§ **WHAT IS EXPECTED**
Skip the pictures and retype exactly the lines from the one holding "Viewport: 782px width, 556px" through the end of the entries.

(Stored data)
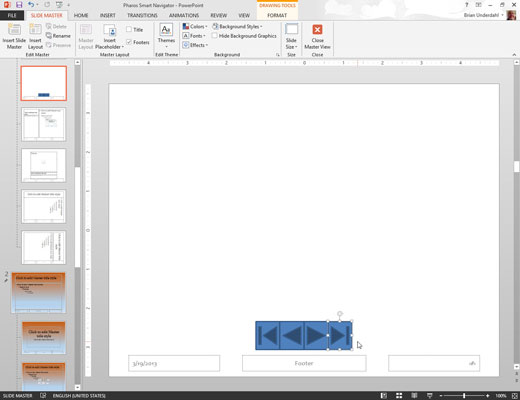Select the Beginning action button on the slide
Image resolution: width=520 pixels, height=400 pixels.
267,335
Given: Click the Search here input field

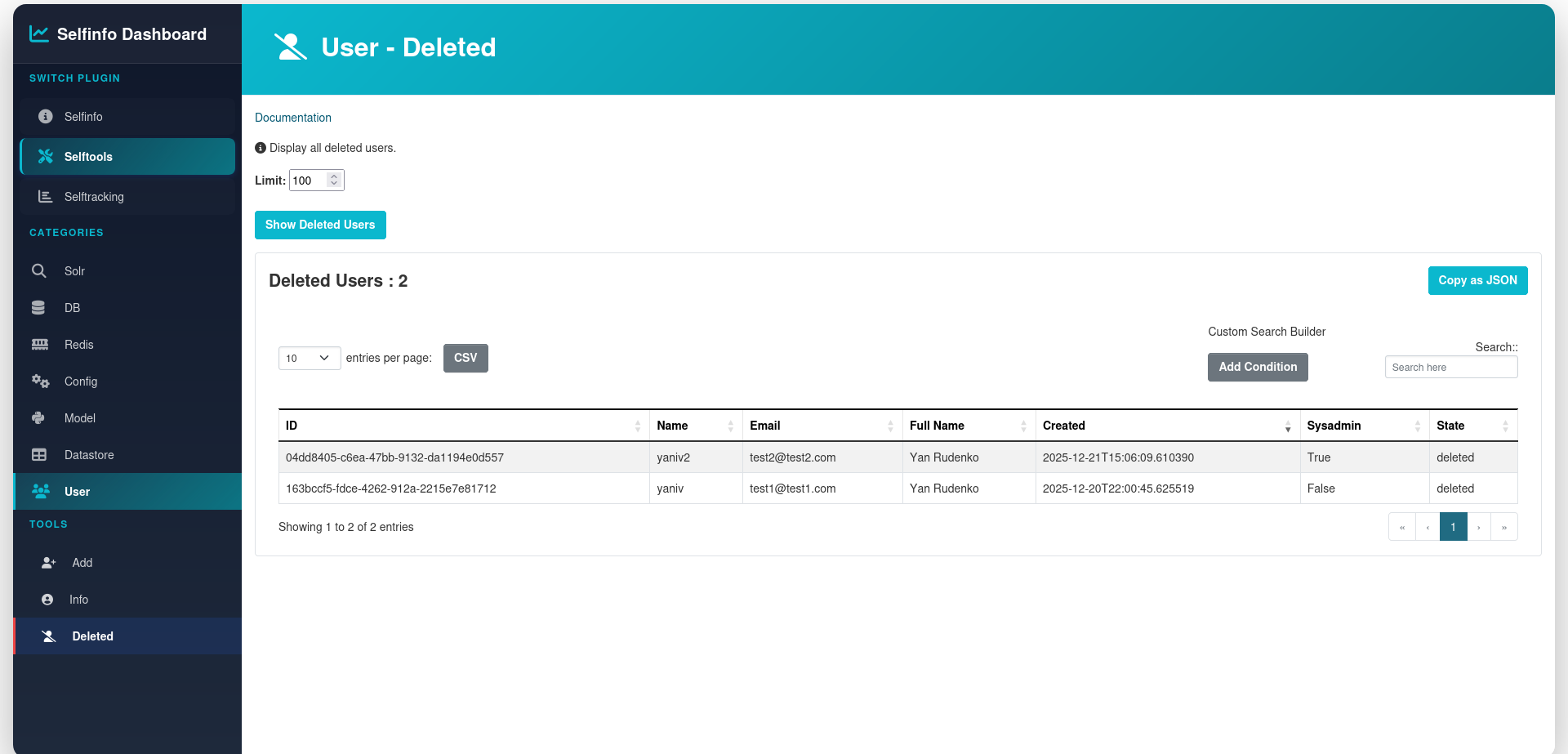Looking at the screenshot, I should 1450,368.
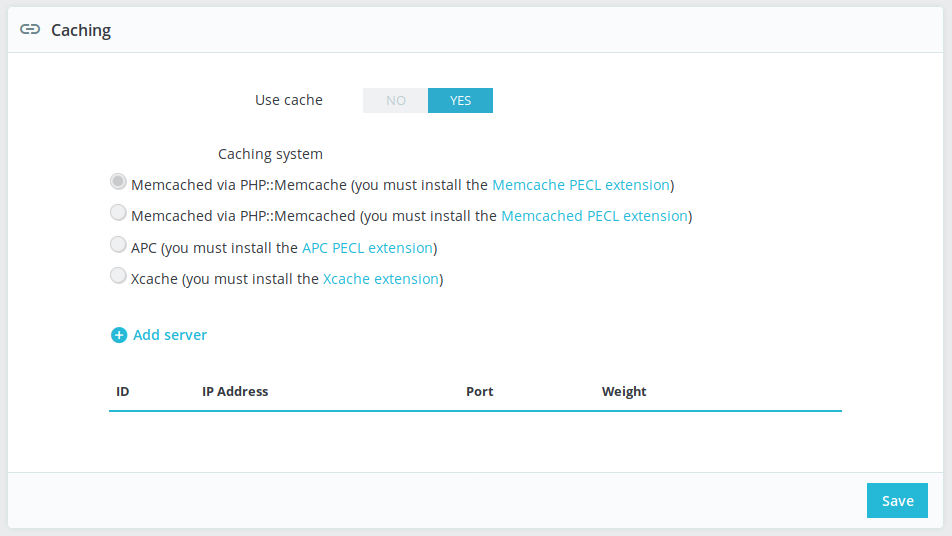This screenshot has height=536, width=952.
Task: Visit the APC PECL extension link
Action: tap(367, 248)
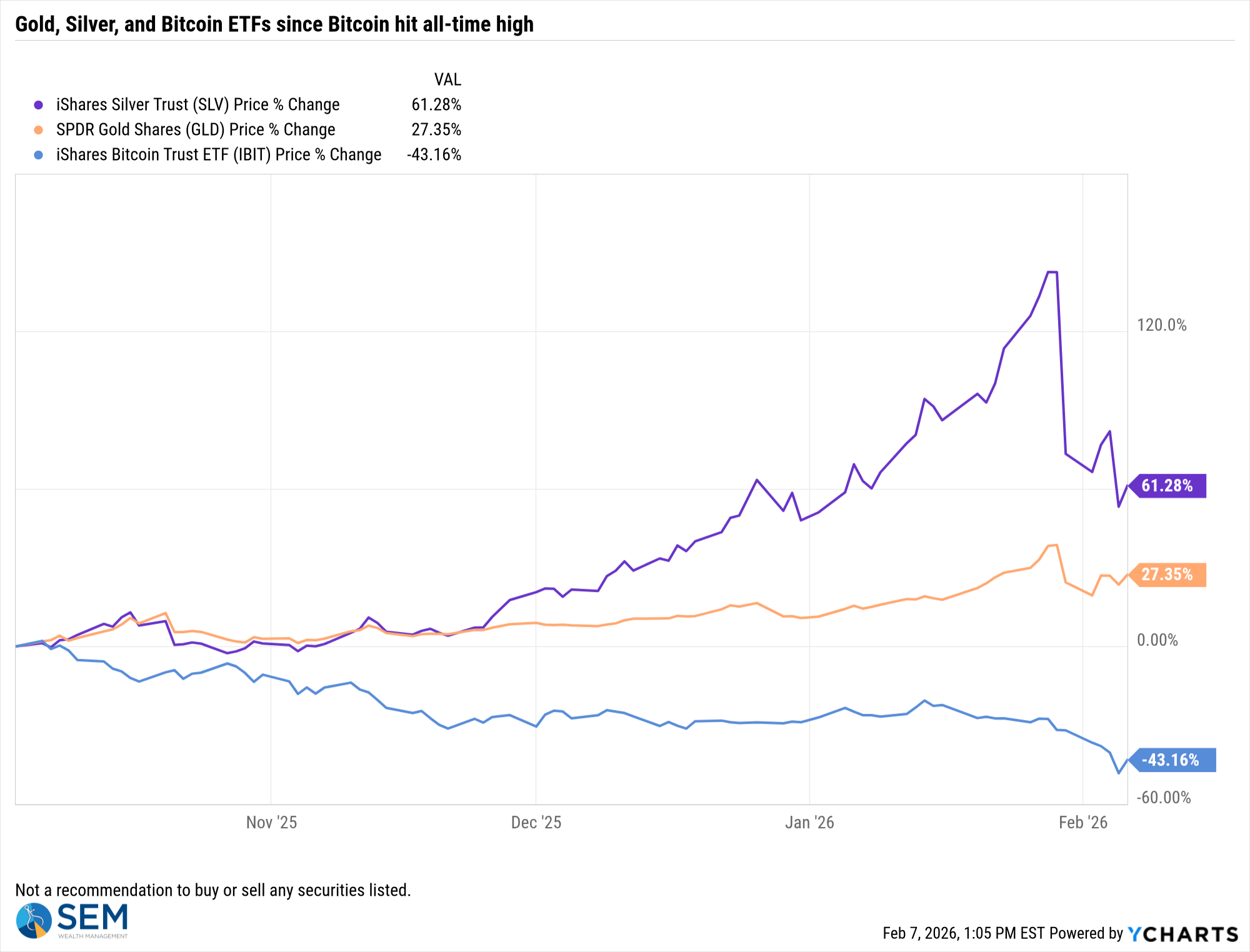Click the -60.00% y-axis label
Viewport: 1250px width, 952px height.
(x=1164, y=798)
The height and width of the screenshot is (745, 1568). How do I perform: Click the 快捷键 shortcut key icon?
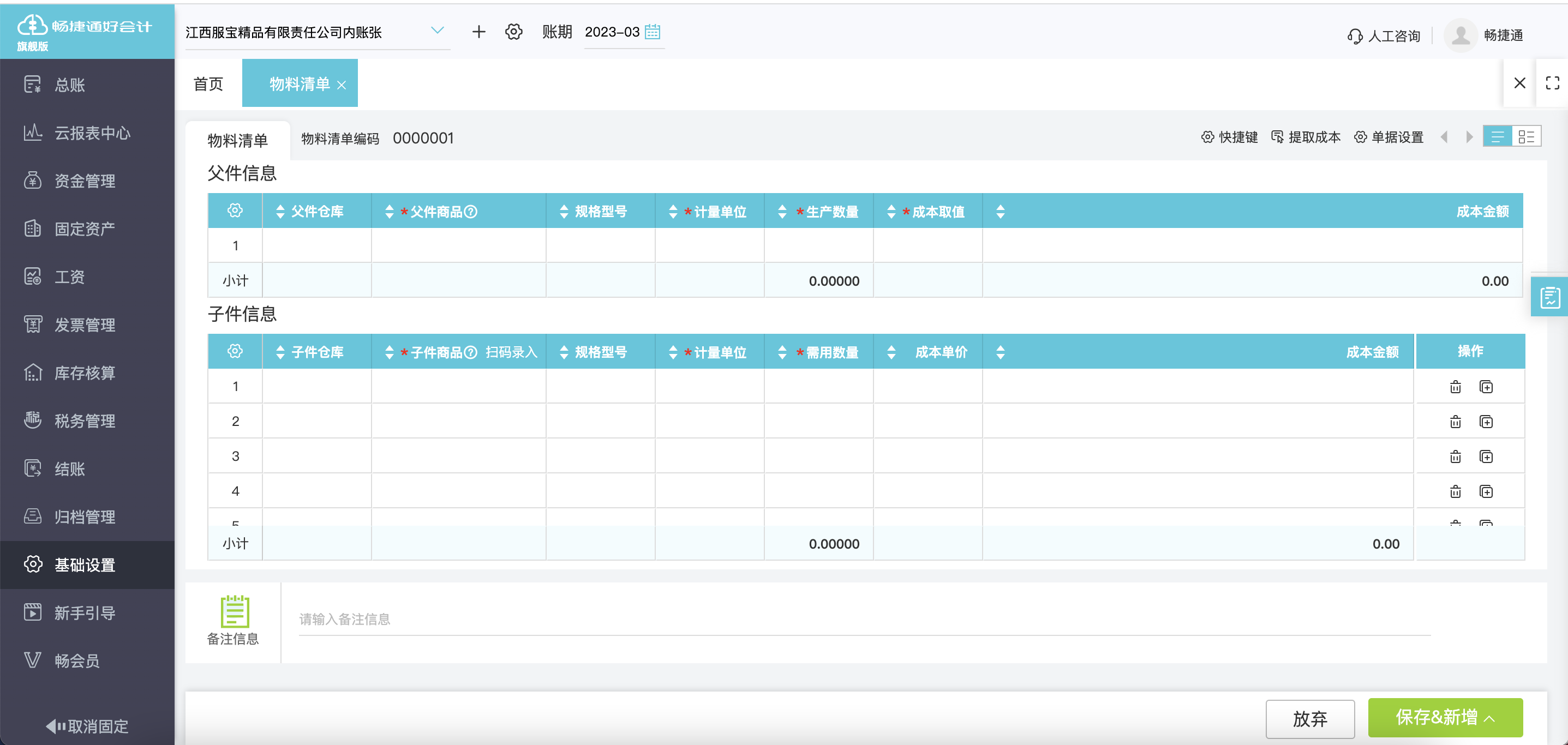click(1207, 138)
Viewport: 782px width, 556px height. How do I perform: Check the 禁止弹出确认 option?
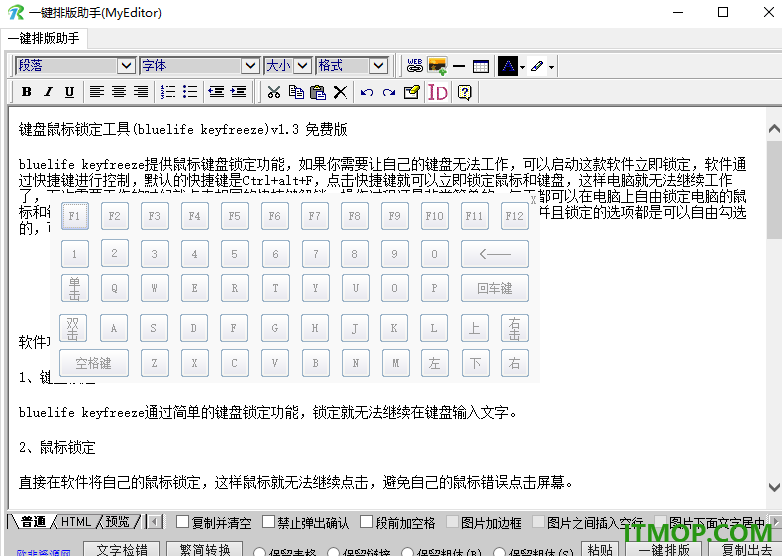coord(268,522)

§ **SOLUTION**
Viewport: 782px width, 556px height. How do I perform: Check the 禁止弹出确认 option?
coord(268,522)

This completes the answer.